_TASK GOAL:_ Please return every line in the entries below with the word "will" in it.

_Data records:_
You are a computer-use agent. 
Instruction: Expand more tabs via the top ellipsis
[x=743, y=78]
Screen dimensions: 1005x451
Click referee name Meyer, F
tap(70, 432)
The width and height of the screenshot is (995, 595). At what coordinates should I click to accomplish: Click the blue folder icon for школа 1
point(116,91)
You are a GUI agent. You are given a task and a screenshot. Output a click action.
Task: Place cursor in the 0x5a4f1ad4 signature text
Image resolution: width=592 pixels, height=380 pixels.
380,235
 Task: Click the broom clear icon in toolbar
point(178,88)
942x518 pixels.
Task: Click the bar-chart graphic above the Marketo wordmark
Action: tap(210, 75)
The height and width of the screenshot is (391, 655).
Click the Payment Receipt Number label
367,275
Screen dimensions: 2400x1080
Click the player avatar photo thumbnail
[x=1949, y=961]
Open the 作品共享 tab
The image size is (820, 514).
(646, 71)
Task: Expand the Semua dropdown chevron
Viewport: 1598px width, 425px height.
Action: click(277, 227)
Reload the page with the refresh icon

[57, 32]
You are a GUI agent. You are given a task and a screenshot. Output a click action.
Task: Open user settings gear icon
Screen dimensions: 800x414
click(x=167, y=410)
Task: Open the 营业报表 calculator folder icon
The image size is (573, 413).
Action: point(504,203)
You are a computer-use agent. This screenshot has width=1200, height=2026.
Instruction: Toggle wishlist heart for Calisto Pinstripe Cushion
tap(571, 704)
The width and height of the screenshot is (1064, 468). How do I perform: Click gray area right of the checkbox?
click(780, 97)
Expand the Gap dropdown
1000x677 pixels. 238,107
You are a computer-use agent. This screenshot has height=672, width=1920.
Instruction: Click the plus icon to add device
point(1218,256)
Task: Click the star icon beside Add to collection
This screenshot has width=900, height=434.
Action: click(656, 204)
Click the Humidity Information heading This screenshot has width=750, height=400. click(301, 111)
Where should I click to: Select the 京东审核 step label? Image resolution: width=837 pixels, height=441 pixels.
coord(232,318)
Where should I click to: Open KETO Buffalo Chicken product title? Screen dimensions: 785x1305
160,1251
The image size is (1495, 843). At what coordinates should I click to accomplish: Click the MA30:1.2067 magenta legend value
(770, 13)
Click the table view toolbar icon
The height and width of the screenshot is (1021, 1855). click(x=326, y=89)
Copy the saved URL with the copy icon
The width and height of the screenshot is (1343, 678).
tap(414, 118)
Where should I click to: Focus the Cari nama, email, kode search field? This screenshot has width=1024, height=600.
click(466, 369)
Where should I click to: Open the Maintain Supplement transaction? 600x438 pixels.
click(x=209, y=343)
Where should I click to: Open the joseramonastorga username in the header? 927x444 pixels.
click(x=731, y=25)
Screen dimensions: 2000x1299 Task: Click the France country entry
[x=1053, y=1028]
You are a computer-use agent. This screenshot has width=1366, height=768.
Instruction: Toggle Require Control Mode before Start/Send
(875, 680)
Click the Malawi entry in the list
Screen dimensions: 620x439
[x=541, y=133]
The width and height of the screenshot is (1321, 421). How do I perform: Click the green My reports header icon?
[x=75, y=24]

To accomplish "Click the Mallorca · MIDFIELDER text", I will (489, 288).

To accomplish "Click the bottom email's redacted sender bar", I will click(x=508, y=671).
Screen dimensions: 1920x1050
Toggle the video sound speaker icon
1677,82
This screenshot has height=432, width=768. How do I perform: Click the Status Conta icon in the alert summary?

_FINISHED TASK:_
To accomplish "Click the Mallorca · MIDFIELDER text", I will (489, 288).
To accomplish "Click the bottom email's redacted sender bar", I will click(x=508, y=671).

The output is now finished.